Stripe, Meta (previously Facebook), Alphabet (parent company of Google), Shopify, and McKinsey agree to a $925 million investment. The corporations pledge to invest the amount for acquiring absorbed carbon between now and 2030, which is a significant investment in carbon removal technology.
This new initiative by the big tech giants, dubbed Frontier, aims to accelerate the adoption of the still-emerging technology while also making it more inexpensive for other businesses interested in buying captured carbon to offset some of the planet-warming pollutions they generate.
There are existing systems in place to filter CO2 from the air, as well as initiatives to trap CO2 and deposit it in rock formations or the ocean. However, the current capacity is little in relation to what some climate scientists believe is required. Furthermore, the technology remains prohibitively pricey.
Frontier aims to lessen expenses by increasing demand for the service. It will ultimately function as an intermediary between buyers who want to pay to reduce greenhouse gas emissions and suppliers who can do so. It will have to establish much of the groundwork for this type of market, from developing criteria for assessing carbon removal projects to devising some form of system to grant credits to firms that demonstrate how much CO2 they’ve paid to remove from the environment.
Stripe owns Frontier entirely, while the other firms provide seed capital. Stripe’s new business expands on the company’s earlier efforts to promote carbon-removal solutions.

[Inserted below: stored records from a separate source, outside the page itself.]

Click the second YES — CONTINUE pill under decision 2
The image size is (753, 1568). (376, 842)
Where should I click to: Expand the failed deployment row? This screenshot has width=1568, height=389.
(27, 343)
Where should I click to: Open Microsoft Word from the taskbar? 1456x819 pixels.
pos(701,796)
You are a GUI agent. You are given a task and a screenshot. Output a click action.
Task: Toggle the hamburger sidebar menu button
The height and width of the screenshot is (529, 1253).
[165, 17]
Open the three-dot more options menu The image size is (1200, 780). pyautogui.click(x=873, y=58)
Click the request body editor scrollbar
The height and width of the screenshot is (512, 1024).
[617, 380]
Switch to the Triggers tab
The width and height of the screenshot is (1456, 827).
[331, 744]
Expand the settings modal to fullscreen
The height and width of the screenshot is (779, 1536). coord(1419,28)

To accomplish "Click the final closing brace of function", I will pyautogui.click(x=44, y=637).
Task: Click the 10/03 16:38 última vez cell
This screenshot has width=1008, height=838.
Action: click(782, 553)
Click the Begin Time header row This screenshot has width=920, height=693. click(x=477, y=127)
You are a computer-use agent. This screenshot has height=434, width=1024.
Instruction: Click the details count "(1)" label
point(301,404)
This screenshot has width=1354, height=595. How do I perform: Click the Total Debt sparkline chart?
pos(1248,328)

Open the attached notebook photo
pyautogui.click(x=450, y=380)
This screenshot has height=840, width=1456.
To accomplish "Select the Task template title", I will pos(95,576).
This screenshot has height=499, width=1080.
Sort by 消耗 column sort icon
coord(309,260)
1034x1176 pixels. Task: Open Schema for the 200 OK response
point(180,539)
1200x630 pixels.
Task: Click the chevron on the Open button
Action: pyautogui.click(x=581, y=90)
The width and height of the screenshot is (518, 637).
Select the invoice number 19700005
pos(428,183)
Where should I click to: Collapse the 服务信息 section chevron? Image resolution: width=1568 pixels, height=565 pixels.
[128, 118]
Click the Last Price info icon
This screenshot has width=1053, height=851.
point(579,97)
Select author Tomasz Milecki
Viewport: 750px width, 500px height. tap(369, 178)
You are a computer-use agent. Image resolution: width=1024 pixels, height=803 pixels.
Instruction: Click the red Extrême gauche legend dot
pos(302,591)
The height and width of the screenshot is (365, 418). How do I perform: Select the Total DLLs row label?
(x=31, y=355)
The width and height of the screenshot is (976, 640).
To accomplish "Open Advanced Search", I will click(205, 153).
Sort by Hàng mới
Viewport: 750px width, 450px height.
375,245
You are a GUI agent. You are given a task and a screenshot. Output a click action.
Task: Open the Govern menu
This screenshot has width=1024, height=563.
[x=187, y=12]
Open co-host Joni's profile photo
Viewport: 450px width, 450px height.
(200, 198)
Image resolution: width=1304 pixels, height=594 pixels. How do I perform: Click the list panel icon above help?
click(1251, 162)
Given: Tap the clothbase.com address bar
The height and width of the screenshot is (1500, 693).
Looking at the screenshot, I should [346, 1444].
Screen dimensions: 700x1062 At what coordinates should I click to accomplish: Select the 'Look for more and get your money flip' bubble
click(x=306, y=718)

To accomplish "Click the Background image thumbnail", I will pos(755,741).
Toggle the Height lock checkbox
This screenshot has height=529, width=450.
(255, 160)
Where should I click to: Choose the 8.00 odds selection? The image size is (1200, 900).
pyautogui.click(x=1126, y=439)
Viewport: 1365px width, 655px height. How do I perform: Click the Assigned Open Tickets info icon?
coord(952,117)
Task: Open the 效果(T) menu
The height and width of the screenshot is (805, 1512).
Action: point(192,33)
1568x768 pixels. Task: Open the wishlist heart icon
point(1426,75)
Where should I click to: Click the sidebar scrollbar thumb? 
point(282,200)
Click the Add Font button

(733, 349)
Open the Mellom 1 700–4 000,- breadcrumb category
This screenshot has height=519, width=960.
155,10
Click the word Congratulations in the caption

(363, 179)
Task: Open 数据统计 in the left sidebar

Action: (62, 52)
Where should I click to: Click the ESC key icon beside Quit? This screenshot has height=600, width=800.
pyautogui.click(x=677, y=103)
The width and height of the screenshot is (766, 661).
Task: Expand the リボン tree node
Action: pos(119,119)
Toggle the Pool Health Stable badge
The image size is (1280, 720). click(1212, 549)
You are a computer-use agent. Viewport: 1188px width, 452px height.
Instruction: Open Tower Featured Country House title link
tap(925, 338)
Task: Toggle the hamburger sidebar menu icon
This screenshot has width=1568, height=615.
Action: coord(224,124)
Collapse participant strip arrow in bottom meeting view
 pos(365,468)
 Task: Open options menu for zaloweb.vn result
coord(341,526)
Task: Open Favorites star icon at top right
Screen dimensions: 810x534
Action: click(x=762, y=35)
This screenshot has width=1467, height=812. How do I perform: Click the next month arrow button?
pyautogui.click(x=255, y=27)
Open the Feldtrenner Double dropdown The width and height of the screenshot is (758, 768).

Stripe initially pledged to invest $1 million per year in 2019 to remove CO2 from the atmosphere. The following year, the online payments platform began providing its clients with the option of donating a percentage of the proceeds from each sale to carbon-reduction programmes. Contributions from such consumers will also be incorporated into the Frontier programme.
To avoid some of the issues encountered in prior carbon offset markets, such a market for carbon removal will have to tread cautiously. Carbon offset schemes have a history of failing to sequester CO2 in the long run, despite promises made by firms, that invested in them that they were practically eliminating their carbon footprint.